◆ **INSTRUCTIONS**:
A – Answer these questions from the R mixed-model post:
(i) What value does the post pass to set.seed?
(ii) What covariance structure does the writer say must be fitted?
(iii) What is added to X1 to produce X2?
B – Take the forum post about estimating the variance-covariance of X1 and X2 in R further, beginning after its final sentence.

[R] covariance matrix: a erro and simple mixed model question, but id not know answer sorry
Dear list
I need your help: Execuse me for my limited R knowledge.
#example data set
set.seed (134)
lm=c(1:4)
block = c(rep(lm,6))
gen <- c(rep(1, 4), rep(2, 4), rep(3, 4), rep(4, 4),rep(5, 4),rep(6, 4))
X1 = c( rnorm (4, 10, 4), rnorm (4, 12, 6), rnorm (4, 10, 7),rnorm (4, 5, 2),
rnorm (4, 8, 4), rnorm (4,7, 2))
X2 = X1 + rnorm(length(X1), 0,3)
yvar <- c(X1, X2)
X <- c(rep( 1, length(X1)), rep( 2, length(X2))) # dummy x variable
dataf <- data.frame(as.factor(block), as.factor(gen), as.factor(X), yvar )
My objective to estimate variance-covariance between two variables X1 and
X2. Means that I need to fit something like unstructure (UN) covariance
structure.

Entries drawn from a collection
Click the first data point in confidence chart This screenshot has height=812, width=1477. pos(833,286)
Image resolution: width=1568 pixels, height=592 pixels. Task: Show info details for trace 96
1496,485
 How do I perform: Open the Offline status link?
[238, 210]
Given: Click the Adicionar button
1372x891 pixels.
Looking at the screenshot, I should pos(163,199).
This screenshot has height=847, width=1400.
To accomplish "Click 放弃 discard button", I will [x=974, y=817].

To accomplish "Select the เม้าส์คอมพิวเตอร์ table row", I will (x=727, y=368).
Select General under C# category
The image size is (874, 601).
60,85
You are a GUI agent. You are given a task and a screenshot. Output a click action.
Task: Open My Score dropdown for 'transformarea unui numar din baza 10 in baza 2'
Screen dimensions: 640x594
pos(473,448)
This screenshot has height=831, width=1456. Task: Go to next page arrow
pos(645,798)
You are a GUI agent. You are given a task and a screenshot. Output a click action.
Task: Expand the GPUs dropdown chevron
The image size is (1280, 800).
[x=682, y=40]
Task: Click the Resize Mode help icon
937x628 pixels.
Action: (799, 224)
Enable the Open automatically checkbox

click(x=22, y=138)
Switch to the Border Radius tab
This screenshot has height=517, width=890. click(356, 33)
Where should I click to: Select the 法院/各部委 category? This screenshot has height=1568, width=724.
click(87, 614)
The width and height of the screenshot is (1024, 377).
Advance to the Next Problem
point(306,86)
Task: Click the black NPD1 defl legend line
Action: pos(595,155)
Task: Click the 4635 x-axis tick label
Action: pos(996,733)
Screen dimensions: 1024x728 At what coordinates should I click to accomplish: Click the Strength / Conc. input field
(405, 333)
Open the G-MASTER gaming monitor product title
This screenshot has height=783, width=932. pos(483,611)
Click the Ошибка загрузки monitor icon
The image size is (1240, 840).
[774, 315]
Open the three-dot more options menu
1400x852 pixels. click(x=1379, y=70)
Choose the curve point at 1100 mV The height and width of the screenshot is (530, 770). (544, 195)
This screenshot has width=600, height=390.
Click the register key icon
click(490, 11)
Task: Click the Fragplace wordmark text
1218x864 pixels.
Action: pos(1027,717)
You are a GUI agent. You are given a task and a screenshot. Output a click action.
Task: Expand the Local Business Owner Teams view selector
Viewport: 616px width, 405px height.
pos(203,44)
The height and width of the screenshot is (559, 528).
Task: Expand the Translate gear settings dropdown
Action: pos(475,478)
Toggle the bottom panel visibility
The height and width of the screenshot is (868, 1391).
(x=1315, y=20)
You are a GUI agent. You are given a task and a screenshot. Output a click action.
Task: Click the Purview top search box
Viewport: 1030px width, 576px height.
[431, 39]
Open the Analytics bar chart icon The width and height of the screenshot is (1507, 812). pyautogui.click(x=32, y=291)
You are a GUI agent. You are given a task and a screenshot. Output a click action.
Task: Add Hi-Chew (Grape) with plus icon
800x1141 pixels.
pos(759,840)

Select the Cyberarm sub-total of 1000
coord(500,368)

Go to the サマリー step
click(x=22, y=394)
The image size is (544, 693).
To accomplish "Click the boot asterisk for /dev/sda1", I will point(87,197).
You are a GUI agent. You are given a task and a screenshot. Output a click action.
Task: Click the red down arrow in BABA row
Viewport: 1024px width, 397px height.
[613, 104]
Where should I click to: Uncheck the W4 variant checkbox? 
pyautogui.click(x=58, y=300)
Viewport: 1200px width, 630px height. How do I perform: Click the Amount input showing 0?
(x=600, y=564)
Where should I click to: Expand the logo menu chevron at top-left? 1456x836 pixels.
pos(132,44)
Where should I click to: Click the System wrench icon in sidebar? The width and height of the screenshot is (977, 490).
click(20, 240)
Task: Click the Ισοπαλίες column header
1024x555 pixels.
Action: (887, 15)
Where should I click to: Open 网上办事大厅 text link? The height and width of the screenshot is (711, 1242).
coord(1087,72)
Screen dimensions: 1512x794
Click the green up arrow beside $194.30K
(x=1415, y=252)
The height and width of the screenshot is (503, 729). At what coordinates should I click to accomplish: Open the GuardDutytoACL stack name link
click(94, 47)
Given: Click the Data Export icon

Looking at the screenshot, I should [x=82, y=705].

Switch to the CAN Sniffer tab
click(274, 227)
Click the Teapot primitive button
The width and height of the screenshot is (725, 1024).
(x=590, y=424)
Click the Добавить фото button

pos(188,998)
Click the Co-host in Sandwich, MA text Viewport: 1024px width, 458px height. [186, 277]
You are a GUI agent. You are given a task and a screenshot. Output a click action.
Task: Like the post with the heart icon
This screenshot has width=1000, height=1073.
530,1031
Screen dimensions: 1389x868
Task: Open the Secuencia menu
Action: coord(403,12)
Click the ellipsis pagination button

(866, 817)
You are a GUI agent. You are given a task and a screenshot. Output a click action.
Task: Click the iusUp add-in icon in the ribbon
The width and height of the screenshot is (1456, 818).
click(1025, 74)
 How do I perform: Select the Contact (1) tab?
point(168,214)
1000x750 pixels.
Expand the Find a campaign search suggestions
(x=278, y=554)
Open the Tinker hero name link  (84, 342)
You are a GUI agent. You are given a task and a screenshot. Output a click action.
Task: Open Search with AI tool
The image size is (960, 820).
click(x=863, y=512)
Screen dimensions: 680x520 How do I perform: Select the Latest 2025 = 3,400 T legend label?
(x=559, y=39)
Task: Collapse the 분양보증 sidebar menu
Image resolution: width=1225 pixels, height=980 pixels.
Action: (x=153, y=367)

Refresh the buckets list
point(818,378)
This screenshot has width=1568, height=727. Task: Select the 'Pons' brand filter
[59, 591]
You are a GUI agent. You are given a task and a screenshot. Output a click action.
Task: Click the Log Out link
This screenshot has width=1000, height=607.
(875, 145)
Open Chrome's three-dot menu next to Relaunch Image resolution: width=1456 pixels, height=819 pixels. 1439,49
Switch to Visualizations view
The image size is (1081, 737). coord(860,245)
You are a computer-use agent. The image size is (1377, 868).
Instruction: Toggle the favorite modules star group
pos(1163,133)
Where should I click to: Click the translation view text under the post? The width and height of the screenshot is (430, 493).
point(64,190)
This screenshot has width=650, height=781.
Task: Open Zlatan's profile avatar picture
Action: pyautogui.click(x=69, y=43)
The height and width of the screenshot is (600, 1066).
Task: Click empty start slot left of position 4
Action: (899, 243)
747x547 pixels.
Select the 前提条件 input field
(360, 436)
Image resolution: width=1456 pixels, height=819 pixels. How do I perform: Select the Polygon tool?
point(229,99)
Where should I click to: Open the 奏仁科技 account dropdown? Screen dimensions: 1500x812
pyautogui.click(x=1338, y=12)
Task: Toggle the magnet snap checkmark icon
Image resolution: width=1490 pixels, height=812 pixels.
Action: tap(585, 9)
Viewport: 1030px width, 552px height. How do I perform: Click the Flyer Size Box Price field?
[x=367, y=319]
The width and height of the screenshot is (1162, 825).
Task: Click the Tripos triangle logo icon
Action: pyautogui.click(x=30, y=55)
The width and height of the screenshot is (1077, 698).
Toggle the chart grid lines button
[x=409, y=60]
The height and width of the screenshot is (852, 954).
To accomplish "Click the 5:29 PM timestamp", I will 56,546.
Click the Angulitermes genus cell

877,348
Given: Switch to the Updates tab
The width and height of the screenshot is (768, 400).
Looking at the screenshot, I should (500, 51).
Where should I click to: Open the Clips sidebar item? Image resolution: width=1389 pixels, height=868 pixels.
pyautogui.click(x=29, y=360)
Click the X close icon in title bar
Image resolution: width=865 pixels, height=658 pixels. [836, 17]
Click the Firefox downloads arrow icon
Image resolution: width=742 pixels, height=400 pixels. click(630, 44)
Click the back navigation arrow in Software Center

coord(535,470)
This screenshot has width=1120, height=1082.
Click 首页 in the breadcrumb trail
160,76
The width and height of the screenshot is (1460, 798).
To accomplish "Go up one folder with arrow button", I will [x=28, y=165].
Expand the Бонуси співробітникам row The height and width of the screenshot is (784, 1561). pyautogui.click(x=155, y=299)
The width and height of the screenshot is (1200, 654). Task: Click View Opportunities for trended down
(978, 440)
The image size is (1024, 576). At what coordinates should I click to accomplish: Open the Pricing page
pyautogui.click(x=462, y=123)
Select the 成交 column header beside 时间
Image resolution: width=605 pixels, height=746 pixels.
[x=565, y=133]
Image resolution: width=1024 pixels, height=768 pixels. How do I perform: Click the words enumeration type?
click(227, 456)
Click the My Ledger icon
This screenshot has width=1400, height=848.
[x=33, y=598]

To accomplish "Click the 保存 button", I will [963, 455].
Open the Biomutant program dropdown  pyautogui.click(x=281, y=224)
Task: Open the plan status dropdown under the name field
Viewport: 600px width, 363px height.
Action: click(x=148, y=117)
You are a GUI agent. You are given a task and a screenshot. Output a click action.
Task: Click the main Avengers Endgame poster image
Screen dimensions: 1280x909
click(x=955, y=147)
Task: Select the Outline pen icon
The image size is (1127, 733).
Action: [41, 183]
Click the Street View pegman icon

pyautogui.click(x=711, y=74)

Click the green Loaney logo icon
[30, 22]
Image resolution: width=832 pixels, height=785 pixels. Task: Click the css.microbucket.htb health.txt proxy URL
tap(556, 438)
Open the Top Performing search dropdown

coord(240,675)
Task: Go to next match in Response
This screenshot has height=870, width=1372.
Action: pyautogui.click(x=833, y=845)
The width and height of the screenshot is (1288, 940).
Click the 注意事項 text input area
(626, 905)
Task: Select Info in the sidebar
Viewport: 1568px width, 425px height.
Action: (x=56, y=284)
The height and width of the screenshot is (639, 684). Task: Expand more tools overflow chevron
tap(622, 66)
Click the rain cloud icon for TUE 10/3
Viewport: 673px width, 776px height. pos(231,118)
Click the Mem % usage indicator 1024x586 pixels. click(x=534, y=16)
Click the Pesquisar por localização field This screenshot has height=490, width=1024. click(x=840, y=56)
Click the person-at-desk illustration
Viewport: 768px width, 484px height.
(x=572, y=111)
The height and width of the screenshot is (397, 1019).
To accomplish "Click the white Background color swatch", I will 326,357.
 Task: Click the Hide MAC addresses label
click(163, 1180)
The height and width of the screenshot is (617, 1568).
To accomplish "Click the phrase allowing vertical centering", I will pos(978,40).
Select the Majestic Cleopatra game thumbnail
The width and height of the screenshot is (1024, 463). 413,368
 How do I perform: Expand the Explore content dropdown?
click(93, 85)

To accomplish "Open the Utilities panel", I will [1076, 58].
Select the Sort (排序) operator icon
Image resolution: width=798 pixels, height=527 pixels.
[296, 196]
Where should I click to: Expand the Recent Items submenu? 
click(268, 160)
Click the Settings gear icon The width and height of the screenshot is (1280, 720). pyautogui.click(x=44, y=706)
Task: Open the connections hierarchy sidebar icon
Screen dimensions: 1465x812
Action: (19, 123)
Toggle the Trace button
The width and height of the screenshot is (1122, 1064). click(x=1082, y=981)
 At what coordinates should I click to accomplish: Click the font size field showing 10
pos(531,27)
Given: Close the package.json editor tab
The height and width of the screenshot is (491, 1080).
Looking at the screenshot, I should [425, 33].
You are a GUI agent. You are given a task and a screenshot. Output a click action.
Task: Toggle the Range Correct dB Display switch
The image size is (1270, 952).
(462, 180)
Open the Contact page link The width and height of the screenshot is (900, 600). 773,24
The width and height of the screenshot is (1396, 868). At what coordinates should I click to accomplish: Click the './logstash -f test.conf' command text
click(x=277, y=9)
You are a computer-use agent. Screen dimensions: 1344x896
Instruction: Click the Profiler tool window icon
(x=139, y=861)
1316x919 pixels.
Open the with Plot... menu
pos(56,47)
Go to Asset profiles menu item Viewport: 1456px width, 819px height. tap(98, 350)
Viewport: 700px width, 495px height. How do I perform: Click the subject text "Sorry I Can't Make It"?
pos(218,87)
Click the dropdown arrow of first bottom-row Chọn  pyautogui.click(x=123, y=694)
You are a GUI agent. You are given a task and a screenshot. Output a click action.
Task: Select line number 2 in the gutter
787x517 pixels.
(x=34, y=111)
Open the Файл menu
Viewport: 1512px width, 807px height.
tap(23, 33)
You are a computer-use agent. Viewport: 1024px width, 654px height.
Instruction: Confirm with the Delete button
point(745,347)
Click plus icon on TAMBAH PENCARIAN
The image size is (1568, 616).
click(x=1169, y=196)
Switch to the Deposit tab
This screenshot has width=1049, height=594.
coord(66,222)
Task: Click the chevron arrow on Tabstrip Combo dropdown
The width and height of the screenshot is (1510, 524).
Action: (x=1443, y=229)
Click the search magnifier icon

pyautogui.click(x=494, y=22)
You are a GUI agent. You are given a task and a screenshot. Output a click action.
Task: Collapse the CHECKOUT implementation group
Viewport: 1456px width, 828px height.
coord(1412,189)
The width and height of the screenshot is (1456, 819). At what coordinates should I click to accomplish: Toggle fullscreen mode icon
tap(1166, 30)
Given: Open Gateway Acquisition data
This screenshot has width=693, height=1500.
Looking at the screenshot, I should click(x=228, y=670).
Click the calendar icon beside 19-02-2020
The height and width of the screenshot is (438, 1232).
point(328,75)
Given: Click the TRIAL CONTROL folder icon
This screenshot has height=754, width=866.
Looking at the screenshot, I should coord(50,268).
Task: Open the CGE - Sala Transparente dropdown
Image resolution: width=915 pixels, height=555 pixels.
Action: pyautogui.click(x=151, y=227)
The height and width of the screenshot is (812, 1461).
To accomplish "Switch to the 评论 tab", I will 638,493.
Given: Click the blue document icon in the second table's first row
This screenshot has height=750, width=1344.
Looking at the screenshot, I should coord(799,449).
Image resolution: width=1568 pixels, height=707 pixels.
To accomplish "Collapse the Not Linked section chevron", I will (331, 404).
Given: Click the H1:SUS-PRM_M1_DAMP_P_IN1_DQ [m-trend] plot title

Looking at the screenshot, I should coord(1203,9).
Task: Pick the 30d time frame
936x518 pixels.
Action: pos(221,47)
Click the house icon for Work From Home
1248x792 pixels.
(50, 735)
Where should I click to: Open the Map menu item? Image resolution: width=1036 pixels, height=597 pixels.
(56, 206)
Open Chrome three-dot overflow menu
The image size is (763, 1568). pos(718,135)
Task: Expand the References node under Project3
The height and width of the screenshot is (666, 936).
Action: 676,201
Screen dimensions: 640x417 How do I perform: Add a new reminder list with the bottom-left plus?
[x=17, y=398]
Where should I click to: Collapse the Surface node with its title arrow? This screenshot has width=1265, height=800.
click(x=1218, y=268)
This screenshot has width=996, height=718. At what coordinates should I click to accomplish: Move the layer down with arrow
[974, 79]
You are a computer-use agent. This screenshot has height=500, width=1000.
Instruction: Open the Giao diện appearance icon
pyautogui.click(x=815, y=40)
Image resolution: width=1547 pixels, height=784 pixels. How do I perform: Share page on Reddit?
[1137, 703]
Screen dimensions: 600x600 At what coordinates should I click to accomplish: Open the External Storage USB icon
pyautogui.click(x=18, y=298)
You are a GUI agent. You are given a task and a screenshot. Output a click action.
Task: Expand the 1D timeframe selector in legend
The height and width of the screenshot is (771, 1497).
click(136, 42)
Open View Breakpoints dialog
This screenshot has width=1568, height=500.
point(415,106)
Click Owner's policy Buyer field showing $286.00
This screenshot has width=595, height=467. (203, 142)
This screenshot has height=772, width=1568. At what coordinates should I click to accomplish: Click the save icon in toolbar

◆ **RESPONSE LIST**:
A –
(i) 134
(ii) unstructure (UN)
(iii) rnorm(length(X1), 0,3)

B –
Question 1: I got the following error
require("lme4");
fm1Gen <- lmer(yvar ~ X + gen +(1|block), data= dataf) # Question 1: should
I consider X fixed or random
Error in model.frame.default(data = dataf, formula = yvar ~ X + gen + :
variable lengths differ (found for 'gen')
A tried nlme too.
require(nlme)
fm2Gen <- lme(yvar ~ X + gen, random= ~ 1|block, data= dataf)
Error in model.frame.default(formula = ~yvar + X + gen + block, data = list(
:
variable lengths differ (found for 'gen') # similar error
Question 2: How can get I covariance matrix between X1 and X2 either using
lme4 or lmer.
X1X2
X1 Var (X1) Cov(X1,X2)
X2 Cov(X1, X2) Var(X2)
Should I put gen in the model to do this? Should I specify something in "*
correlation* = "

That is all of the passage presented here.